══ GIVEN DATA

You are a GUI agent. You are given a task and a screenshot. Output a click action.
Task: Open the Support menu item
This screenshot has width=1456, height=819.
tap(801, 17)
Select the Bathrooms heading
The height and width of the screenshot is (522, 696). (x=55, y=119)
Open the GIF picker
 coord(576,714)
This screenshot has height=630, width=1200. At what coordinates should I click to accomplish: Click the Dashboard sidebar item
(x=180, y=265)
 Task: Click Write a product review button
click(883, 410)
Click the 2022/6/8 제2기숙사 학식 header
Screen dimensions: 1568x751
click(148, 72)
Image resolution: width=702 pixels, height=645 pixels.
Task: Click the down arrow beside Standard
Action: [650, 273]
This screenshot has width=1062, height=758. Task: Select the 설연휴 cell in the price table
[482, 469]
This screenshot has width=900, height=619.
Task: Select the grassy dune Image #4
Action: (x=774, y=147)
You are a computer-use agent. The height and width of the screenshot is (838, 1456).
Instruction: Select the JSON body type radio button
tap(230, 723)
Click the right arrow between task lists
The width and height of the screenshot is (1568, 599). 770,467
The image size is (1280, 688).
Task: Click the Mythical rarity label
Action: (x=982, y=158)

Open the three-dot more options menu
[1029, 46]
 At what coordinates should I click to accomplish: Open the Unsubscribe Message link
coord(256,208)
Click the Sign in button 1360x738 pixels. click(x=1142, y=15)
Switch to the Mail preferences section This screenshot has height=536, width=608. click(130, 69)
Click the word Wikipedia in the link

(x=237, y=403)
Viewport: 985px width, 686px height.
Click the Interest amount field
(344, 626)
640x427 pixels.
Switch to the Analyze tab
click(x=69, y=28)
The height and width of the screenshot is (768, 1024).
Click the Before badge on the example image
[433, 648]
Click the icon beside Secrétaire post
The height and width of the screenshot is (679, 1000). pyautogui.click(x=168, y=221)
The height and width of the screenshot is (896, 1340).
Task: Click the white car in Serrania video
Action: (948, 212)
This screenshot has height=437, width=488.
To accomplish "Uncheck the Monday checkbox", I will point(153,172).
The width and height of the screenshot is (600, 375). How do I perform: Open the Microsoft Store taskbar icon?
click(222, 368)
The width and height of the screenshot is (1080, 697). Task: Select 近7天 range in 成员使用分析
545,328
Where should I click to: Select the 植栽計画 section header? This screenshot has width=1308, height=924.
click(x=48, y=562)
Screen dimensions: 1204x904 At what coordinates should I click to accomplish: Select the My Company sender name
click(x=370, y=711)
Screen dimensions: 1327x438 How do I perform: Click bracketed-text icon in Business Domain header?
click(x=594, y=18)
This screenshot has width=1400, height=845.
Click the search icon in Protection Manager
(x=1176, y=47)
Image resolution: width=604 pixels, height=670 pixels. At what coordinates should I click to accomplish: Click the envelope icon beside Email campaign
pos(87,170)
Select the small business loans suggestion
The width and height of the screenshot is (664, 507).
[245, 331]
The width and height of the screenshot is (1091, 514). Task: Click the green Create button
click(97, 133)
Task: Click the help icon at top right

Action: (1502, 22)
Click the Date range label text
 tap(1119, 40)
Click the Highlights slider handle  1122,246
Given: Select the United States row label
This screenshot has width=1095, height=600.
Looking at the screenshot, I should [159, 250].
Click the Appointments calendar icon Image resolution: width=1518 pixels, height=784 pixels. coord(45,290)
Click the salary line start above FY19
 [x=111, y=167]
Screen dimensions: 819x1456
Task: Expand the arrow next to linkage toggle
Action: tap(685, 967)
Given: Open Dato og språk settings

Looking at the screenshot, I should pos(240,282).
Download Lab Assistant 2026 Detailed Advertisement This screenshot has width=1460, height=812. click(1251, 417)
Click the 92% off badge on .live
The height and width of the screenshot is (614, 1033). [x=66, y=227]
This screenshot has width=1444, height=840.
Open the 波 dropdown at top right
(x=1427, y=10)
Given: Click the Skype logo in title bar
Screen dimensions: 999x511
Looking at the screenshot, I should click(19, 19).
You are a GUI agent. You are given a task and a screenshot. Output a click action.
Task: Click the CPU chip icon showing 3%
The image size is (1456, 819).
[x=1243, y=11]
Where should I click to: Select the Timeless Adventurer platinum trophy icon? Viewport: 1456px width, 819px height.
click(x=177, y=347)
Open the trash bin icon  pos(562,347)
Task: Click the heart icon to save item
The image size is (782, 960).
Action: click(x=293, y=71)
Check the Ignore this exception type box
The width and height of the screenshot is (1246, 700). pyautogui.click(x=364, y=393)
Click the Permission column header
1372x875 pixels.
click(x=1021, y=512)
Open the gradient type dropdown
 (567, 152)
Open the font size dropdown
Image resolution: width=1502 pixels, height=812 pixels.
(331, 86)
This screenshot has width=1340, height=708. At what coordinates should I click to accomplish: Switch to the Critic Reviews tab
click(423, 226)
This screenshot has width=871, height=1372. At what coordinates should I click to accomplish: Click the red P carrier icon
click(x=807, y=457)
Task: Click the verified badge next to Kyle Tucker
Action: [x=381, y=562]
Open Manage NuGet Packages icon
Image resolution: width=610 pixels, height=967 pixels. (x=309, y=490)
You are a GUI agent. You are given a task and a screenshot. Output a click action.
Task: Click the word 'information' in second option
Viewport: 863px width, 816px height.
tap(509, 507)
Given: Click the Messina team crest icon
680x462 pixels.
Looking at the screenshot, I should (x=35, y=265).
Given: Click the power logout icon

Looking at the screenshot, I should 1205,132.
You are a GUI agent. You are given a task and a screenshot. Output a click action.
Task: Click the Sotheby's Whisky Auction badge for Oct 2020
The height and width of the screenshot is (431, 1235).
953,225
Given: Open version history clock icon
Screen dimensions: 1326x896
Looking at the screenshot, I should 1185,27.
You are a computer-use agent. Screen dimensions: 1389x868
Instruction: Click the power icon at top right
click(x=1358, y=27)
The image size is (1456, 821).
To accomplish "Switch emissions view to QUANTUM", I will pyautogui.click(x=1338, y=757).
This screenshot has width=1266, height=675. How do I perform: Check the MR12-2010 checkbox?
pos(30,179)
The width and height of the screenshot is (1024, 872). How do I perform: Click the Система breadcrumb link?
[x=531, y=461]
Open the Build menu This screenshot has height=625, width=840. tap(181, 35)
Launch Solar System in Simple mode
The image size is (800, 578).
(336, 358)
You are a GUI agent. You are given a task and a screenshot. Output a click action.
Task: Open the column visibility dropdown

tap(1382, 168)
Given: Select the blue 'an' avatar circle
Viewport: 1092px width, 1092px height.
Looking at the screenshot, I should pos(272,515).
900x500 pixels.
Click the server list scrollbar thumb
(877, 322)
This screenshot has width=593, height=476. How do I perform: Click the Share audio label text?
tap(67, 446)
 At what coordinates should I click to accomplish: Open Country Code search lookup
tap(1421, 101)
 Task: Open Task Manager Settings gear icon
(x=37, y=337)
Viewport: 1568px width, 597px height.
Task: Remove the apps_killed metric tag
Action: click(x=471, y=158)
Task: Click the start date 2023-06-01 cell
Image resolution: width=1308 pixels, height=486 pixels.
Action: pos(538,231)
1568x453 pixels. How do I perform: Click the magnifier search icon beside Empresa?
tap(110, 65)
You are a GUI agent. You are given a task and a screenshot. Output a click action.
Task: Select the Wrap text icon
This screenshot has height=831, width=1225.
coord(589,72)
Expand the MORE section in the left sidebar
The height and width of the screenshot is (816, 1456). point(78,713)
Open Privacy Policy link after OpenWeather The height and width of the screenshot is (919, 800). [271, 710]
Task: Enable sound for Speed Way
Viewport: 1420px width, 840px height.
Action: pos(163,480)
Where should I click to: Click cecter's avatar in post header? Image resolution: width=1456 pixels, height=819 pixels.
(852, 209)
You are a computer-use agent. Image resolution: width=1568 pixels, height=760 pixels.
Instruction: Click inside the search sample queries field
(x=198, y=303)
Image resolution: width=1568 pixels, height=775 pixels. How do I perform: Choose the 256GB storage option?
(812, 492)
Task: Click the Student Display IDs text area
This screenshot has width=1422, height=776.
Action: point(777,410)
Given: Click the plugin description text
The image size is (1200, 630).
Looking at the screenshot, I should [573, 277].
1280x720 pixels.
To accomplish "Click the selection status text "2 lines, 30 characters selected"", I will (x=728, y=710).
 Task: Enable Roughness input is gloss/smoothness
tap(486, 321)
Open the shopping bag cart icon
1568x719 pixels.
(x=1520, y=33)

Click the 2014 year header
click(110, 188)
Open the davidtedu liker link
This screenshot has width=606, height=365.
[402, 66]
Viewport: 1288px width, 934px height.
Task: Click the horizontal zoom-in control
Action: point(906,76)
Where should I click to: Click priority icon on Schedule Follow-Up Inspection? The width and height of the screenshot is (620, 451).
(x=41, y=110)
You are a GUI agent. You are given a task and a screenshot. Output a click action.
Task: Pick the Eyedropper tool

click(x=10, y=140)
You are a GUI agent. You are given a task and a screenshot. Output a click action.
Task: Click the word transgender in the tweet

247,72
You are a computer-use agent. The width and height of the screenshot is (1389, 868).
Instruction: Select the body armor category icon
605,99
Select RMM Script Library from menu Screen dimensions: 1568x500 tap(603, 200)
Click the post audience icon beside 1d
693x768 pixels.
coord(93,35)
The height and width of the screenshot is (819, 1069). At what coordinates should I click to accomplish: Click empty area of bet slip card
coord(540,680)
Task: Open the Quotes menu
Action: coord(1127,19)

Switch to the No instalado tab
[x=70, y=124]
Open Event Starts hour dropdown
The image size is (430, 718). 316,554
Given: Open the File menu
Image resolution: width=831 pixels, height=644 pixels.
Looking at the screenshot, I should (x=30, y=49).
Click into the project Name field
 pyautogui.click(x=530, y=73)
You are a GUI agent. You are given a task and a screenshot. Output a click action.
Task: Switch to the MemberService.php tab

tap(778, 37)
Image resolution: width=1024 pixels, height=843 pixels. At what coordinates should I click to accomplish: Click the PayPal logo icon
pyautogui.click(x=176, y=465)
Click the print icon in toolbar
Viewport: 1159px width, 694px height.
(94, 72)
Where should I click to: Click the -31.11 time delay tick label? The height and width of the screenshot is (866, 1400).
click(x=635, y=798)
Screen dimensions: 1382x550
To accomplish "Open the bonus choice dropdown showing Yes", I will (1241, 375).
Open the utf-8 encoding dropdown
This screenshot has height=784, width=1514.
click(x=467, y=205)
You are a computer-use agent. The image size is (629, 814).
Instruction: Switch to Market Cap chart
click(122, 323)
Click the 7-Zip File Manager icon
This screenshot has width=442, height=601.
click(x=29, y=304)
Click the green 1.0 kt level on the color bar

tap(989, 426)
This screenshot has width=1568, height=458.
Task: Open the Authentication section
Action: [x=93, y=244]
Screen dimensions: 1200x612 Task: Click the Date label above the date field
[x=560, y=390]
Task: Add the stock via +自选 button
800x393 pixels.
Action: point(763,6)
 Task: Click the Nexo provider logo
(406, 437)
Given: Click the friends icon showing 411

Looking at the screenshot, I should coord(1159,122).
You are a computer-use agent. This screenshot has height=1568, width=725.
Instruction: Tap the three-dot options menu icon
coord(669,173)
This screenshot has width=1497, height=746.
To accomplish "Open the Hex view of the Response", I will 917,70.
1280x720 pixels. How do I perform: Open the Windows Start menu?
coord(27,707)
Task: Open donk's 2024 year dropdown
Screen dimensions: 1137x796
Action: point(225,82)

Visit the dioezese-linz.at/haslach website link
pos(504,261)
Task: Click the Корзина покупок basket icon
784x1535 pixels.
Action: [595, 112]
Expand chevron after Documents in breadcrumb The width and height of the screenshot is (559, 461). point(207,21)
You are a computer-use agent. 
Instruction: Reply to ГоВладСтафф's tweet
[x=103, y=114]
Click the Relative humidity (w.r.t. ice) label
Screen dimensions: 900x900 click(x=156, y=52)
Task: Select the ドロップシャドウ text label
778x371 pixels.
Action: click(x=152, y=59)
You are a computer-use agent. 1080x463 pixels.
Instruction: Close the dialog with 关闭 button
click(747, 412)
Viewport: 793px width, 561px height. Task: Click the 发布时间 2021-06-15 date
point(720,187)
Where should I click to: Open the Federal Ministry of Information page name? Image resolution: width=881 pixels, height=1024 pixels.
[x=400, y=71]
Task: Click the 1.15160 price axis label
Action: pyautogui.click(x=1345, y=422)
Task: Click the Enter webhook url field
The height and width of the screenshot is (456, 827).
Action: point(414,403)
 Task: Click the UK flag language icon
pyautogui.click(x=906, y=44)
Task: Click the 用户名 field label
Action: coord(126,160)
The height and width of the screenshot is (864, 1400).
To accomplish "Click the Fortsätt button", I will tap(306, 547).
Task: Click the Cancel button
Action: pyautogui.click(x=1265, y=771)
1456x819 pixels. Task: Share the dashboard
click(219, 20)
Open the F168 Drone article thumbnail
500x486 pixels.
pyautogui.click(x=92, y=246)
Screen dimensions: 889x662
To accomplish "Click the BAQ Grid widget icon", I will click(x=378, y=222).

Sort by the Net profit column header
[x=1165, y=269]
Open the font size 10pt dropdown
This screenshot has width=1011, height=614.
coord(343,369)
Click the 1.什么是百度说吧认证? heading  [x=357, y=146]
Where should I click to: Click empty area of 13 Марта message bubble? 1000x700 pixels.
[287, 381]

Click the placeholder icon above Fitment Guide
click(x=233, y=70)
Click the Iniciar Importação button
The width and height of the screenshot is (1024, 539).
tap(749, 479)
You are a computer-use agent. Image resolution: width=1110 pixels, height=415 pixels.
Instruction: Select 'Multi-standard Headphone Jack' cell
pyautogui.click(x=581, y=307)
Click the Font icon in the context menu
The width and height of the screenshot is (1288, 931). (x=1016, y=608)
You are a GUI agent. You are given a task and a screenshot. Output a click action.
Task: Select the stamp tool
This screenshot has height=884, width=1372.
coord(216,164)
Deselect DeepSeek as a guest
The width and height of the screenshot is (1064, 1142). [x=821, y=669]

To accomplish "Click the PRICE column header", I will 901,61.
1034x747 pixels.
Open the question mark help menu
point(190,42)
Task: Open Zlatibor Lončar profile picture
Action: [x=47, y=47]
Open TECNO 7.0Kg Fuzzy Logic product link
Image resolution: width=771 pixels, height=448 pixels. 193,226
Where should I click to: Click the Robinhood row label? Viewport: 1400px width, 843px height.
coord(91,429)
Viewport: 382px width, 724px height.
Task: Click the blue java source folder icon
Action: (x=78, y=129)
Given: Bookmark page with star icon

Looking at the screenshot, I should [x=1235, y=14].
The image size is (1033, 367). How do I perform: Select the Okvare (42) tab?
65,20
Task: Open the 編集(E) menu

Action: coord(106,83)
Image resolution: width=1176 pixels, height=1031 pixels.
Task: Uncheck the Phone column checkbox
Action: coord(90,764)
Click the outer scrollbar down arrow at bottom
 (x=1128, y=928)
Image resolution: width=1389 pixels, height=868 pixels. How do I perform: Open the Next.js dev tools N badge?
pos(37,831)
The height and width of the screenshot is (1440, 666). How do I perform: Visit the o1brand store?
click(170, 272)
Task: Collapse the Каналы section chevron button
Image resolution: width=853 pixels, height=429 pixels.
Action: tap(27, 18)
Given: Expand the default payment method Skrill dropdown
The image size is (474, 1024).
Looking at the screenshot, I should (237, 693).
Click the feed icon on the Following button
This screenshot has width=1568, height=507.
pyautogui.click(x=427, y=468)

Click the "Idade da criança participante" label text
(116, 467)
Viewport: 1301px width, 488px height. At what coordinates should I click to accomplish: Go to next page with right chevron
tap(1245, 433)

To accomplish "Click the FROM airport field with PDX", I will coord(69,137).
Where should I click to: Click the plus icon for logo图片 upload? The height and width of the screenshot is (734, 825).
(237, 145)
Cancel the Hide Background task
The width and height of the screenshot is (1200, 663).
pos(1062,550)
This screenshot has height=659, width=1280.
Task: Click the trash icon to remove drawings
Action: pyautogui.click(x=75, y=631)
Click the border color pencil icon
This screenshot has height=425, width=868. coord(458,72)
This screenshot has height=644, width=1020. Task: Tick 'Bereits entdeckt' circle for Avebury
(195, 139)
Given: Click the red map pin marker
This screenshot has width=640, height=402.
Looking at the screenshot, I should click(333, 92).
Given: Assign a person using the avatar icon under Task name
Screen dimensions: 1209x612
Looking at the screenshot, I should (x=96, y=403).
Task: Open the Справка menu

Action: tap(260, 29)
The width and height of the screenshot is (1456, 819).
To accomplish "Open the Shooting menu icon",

════

# DO THIS
Rewrite the listing from the line with "The height and width of the screenshot is (864, 1400)." up to and including the line with "The width and height of the screenshot is (1288, 931).", replacing "placeholder icon" with "image icon" and changing nothing else.

# RESULT BELOW
The height and width of the screenshot is (864, 1400).
To accomplish "Click the Fortsätt button", I will tap(306, 547).
Task: Click the Cancel button
Action: pyautogui.click(x=1265, y=771)
1456x819 pixels. Task: Share the dashboard
click(219, 20)
Open the F168 Drone article thumbnail
500x486 pixels.
pyautogui.click(x=92, y=246)
Screen dimensions: 889x662
To accomplish "Click the BAQ Grid widget icon", I will click(x=378, y=222).

Sort by the Net profit column header
[x=1165, y=269]
Open the font size 10pt dropdown
This screenshot has width=1011, height=614.
coord(343,369)
Click the 1.什么是百度说吧认证? heading  [x=357, y=146]
Where should I click to: Click empty area of 13 Марта message bubble? 1000x700 pixels.
[287, 381]

Click the image icon above Fitment Guide
click(x=233, y=70)
Click the Iniciar Importação button
The width and height of the screenshot is (1024, 539).
tap(749, 479)
You are a computer-use agent. Image resolution: width=1110 pixels, height=415 pixels.
Instruction: Select 'Multi-standard Headphone Jack' cell
pyautogui.click(x=581, y=307)
Click the Font icon in the context menu
The width and height of the screenshot is (1288, 931). (x=1016, y=608)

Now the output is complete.